**Task statement:** Show every line from the data below that includes "legend".

**Supplied material:**
•••
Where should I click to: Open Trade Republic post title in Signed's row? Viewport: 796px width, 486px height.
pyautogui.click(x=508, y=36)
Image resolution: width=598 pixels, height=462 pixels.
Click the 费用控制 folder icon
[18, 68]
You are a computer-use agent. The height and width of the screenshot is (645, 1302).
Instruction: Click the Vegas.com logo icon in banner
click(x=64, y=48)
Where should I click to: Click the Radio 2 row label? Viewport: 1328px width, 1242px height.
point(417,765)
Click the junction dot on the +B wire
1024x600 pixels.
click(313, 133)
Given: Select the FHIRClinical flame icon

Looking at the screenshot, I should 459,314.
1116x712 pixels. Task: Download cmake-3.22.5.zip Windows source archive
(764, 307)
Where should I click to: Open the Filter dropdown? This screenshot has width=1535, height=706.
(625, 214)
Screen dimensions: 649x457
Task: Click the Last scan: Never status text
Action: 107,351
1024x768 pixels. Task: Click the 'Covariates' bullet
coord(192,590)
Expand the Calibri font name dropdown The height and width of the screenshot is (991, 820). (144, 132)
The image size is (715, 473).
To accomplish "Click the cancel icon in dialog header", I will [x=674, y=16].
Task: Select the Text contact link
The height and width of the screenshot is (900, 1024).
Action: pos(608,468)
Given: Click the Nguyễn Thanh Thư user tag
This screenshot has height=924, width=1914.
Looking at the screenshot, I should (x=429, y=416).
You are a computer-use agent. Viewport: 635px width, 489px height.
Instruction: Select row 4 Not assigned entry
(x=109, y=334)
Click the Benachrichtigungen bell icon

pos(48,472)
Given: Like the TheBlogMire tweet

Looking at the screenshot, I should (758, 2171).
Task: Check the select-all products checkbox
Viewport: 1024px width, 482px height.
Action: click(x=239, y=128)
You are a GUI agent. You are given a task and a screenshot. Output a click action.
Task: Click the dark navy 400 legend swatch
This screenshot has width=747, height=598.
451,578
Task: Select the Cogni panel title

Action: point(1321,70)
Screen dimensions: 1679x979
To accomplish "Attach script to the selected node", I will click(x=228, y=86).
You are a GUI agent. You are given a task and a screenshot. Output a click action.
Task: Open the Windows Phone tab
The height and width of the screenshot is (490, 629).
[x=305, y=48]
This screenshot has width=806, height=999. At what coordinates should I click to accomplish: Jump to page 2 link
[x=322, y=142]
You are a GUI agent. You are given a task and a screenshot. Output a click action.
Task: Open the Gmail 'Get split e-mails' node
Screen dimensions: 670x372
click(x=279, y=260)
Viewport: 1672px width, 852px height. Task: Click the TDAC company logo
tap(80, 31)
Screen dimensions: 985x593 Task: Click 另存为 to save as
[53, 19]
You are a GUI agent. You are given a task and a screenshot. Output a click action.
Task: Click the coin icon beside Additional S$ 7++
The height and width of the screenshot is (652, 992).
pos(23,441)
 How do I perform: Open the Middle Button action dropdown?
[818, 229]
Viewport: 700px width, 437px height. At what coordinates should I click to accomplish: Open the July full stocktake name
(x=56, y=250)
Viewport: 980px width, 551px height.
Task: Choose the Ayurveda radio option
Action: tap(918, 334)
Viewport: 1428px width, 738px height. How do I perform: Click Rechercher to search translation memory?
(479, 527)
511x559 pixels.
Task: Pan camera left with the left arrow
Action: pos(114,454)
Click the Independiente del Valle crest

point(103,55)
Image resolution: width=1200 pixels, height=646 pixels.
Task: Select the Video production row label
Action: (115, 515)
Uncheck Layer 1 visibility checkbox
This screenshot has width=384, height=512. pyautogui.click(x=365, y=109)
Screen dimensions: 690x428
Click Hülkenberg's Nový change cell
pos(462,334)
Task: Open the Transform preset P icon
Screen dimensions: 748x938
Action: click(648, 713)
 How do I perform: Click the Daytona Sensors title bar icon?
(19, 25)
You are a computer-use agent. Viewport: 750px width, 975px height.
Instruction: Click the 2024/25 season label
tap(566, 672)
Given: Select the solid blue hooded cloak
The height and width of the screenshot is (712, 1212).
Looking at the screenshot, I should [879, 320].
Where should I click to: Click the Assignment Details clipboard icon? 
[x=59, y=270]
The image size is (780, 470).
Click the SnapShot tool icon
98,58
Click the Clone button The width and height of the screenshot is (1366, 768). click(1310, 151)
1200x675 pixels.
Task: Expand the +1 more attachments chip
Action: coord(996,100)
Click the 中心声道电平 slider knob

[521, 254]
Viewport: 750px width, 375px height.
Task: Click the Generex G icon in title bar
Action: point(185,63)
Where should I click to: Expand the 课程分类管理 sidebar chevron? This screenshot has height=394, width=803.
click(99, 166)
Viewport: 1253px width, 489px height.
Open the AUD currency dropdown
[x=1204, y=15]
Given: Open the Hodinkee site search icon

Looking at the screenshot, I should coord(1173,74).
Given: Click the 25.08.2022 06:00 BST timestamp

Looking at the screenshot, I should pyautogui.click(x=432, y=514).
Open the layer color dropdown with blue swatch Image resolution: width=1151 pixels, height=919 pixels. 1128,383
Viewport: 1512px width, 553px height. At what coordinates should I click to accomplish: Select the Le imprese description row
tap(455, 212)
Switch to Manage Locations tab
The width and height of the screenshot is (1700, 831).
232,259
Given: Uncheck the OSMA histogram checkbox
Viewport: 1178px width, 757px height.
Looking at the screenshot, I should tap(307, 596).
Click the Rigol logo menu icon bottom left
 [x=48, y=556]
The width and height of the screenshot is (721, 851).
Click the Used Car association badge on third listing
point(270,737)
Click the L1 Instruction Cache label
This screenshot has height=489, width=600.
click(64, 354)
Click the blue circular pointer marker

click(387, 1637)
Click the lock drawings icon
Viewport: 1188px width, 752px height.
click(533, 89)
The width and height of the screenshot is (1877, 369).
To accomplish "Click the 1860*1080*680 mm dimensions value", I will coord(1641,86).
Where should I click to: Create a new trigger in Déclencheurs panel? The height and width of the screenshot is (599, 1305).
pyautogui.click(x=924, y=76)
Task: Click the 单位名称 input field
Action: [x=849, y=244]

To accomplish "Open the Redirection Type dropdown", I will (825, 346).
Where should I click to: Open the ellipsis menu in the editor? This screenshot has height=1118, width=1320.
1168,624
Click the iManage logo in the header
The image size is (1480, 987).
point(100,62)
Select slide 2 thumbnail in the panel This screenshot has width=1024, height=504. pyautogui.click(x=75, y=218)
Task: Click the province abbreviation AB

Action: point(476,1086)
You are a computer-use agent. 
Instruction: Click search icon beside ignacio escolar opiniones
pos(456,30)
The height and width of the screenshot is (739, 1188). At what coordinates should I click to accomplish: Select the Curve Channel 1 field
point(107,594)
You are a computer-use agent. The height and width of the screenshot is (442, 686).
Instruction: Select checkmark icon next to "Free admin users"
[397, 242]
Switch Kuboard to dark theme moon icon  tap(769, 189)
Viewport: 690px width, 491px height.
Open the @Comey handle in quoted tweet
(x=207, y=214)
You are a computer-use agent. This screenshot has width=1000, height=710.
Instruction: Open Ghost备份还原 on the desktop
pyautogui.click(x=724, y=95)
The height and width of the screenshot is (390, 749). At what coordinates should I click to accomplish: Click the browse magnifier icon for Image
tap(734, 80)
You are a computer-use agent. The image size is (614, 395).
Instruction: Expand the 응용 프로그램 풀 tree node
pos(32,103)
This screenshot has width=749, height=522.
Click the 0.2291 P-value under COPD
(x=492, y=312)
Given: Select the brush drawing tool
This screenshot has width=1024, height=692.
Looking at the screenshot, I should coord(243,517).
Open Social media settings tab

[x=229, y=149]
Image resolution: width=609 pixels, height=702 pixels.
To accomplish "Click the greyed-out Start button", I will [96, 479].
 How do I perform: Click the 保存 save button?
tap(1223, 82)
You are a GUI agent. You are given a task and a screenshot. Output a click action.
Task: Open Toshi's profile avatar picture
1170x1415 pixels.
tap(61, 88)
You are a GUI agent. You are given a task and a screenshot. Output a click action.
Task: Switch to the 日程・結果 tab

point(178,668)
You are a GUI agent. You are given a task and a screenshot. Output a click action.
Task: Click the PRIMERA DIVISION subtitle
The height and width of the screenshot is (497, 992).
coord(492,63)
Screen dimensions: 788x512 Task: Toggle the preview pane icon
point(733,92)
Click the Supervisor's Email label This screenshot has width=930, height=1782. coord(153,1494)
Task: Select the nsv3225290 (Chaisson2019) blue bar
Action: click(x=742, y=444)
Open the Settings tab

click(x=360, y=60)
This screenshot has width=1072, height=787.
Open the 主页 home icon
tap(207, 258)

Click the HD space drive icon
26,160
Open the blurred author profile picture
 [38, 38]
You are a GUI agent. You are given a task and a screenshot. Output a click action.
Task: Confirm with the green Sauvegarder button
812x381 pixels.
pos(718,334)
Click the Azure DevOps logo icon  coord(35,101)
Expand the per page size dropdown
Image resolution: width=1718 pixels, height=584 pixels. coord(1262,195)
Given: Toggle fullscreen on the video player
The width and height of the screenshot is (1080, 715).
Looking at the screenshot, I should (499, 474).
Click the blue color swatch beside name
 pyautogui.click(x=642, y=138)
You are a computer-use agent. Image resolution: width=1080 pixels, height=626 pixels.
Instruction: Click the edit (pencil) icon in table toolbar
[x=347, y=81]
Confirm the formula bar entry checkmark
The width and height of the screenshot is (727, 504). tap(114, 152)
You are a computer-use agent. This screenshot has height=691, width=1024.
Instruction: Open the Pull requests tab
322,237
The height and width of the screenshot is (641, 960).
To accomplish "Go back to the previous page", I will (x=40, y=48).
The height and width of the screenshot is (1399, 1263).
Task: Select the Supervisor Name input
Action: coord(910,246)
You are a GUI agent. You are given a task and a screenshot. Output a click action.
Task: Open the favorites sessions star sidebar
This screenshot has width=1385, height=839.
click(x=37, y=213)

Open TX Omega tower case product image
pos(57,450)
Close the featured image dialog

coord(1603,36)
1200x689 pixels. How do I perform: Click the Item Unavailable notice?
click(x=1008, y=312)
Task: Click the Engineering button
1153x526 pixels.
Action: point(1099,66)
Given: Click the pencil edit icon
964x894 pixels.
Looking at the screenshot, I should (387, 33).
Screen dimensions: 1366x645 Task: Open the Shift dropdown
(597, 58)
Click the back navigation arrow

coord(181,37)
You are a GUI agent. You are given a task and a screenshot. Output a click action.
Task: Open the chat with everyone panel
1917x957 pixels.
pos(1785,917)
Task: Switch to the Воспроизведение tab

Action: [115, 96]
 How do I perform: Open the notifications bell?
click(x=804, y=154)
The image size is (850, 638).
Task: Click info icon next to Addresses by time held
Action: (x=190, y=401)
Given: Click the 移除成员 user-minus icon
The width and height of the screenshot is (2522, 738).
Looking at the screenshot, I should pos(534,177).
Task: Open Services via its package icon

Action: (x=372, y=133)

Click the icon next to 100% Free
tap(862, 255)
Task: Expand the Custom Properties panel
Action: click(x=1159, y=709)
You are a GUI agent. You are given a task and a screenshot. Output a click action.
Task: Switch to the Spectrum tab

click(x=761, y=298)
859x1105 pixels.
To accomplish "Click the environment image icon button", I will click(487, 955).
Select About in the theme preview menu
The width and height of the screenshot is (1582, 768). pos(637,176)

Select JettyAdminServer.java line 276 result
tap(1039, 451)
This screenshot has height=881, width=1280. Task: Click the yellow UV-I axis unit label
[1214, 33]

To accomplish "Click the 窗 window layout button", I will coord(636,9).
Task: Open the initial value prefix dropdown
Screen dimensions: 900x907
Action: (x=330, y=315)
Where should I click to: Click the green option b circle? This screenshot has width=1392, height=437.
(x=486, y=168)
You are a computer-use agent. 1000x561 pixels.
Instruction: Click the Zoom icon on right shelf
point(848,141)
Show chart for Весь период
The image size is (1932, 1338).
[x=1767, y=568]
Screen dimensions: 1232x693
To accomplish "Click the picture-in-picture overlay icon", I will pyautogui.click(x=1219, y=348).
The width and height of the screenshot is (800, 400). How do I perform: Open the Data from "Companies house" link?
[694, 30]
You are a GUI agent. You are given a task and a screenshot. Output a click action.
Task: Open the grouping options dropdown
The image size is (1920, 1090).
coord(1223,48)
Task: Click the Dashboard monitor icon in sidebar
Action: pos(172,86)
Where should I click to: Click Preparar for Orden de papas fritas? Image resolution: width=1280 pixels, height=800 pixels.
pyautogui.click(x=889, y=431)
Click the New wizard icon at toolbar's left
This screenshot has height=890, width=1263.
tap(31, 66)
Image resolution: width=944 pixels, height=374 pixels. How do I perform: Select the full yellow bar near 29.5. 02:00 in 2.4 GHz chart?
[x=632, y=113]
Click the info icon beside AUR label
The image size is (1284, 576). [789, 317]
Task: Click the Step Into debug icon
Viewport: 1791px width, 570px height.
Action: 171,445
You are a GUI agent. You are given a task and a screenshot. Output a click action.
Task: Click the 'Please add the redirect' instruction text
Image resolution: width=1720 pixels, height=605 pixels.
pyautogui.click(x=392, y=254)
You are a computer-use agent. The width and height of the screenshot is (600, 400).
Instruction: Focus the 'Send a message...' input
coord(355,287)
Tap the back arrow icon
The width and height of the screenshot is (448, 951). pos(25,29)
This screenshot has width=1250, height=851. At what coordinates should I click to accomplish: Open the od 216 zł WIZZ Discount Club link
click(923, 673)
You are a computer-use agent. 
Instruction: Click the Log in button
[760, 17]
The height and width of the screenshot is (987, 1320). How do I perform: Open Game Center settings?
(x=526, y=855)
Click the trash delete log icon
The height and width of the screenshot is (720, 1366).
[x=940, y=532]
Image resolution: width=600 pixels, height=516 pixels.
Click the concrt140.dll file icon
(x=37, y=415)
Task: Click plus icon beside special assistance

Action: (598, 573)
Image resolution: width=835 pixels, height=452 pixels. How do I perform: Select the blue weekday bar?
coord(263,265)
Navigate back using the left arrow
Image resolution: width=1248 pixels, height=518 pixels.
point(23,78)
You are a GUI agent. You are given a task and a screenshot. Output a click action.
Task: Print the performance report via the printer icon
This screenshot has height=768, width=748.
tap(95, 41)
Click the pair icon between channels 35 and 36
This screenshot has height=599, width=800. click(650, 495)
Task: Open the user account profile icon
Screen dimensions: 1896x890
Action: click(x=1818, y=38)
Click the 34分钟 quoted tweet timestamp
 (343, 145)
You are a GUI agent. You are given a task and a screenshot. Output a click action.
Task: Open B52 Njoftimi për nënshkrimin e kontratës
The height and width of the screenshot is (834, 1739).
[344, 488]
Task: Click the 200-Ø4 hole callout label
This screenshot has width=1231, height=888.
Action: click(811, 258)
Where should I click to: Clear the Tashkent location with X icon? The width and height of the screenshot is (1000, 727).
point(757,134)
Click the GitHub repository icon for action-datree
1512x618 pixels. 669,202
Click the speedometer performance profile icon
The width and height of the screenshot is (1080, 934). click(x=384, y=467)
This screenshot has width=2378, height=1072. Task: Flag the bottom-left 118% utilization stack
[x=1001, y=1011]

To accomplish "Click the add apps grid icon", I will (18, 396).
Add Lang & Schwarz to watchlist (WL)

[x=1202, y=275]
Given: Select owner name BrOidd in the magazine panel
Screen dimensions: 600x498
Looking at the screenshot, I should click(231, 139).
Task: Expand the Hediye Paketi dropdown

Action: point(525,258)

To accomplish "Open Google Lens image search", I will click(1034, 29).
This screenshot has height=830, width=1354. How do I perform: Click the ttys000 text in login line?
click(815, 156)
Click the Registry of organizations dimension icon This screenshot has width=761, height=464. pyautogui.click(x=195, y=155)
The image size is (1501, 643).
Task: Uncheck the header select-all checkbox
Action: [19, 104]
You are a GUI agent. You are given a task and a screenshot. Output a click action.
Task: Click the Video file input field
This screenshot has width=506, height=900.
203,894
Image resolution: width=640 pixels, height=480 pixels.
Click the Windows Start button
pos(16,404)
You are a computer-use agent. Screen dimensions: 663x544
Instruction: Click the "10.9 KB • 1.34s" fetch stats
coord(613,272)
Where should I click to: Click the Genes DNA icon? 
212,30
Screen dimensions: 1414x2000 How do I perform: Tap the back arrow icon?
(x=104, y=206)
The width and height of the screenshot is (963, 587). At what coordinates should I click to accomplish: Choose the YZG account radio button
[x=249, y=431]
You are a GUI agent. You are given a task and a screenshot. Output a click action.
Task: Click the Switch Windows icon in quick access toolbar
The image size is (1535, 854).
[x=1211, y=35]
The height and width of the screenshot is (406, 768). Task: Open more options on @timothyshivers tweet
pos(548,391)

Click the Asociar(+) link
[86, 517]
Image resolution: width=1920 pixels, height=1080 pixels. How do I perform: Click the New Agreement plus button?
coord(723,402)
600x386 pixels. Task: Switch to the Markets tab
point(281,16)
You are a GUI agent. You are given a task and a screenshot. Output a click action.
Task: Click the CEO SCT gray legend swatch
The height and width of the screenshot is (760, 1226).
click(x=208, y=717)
•••
**Task output:**
Task: Click the dark navy 400 legend swatch
Task: Click the CEO SCT gray legend swatch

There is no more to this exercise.